DIRECTIONS FOR THIS TASK => Send back the listing, word for word.

RECORDS FOR THE EXERCISE =>
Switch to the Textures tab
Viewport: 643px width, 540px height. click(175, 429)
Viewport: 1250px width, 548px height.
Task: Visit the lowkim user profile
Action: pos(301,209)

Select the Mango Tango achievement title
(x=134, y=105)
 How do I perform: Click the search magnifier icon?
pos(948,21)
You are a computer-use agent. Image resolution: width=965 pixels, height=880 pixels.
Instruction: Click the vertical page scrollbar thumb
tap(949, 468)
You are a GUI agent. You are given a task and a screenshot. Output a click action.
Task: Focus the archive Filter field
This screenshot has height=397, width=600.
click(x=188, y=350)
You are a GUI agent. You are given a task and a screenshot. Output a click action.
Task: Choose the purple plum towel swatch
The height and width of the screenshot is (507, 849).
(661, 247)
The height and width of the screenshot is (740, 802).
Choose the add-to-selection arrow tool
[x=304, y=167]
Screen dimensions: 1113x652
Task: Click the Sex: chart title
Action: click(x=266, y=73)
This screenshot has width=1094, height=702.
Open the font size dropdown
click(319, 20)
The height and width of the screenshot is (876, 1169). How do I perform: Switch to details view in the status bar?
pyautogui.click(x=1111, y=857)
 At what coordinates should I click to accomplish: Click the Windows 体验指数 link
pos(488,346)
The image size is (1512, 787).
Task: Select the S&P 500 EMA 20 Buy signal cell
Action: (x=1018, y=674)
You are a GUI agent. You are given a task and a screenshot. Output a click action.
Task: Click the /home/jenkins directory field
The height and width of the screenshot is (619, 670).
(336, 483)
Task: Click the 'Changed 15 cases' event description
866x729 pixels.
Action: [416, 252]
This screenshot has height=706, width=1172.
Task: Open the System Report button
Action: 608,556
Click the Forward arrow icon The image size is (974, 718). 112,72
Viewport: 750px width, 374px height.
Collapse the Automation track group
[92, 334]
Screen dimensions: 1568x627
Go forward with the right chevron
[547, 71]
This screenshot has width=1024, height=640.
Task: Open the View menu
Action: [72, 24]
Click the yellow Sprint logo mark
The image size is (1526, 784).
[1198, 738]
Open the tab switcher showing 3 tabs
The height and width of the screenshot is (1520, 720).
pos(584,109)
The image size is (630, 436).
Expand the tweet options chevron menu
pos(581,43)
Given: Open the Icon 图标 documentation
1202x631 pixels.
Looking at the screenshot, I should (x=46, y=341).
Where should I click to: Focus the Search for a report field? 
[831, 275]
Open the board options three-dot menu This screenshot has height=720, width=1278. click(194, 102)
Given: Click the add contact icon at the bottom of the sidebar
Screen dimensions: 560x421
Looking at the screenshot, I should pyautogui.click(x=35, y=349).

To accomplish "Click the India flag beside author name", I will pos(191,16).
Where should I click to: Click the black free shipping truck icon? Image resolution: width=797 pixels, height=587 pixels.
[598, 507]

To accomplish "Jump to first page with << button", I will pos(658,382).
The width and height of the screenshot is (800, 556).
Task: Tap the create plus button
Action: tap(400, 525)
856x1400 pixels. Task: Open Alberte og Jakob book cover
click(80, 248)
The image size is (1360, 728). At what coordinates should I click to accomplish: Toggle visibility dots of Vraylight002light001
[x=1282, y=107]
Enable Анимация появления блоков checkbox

YOUR RESPONSE =>
Switch to the Textures tab
Viewport: 643px width, 540px height. click(175, 429)
Viewport: 1250px width, 548px height.
Task: Visit the lowkim user profile
Action: pos(301,209)

Select the Mango Tango achievement title
(x=134, y=105)
 How do I perform: Click the search magnifier icon?
pos(948,21)
You are a computer-use agent. Image resolution: width=965 pixels, height=880 pixels.
Instruction: Click the vertical page scrollbar thumb
tap(949, 468)
You are a GUI agent. You are given a task and a screenshot. Output a click action.
Task: Focus the archive Filter field
This screenshot has height=397, width=600.
click(x=188, y=350)
You are a GUI agent. You are given a task and a screenshot. Output a click action.
Task: Choose the purple plum towel swatch
The height and width of the screenshot is (507, 849).
(661, 247)
The height and width of the screenshot is (740, 802).
Choose the add-to-selection arrow tool
[x=304, y=167]
Screen dimensions: 1113x652
Task: Click the Sex: chart title
Action: click(x=266, y=73)
This screenshot has width=1094, height=702.
Open the font size dropdown
click(319, 20)
The height and width of the screenshot is (876, 1169). How do I perform: Switch to details view in the status bar?
pyautogui.click(x=1111, y=857)
 At what coordinates should I click to accomplish: Click the Windows 体验指数 link
pos(488,346)
The image size is (1512, 787).
Task: Select the S&P 500 EMA 20 Buy signal cell
Action: (x=1018, y=674)
You are a GUI agent. You are given a task and a screenshot. Output a click action.
Task: Click the /home/jenkins directory field
The height and width of the screenshot is (619, 670).
(336, 483)
Task: Click the 'Changed 15 cases' event description
866x729 pixels.
Action: [416, 252]
This screenshot has height=706, width=1172.
Task: Open the System Report button
Action: 608,556
Click the Forward arrow icon The image size is (974, 718). 112,72
Viewport: 750px width, 374px height.
Collapse the Automation track group
[92, 334]
Screen dimensions: 1568x627
Go forward with the right chevron
[547, 71]
This screenshot has width=1024, height=640.
Task: Open the View menu
Action: [72, 24]
Click the yellow Sprint logo mark
The image size is (1526, 784).
[1198, 738]
Open the tab switcher showing 3 tabs
The height and width of the screenshot is (1520, 720).
pos(584,109)
The image size is (630, 436).
Expand the tweet options chevron menu
pos(581,43)
Given: Open the Icon 图标 documentation
1202x631 pixels.
Looking at the screenshot, I should (x=46, y=341).
Where should I click to: Focus the Search for a report field? 
[831, 275]
Open the board options three-dot menu This screenshot has height=720, width=1278. click(194, 102)
Given: Click the add contact icon at the bottom of the sidebar
Screen dimensions: 560x421
Looking at the screenshot, I should pyautogui.click(x=35, y=349).

To accomplish "Click the India flag beside author name", I will pos(191,16).
Where should I click to: Click the black free shipping truck icon? Image resolution: width=797 pixels, height=587 pixels.
[598, 507]

To accomplish "Jump to first page with << button", I will pos(658,382).
The width and height of the screenshot is (800, 556).
Task: Tap the create plus button
Action: tap(400, 525)
856x1400 pixels. Task: Open Alberte og Jakob book cover
click(80, 248)
The image size is (1360, 728). At what coordinates should I click to accomplish: Toggle visibility dots of Vraylight002light001
[x=1282, y=107]
Enable Анимация появления блоков checkbox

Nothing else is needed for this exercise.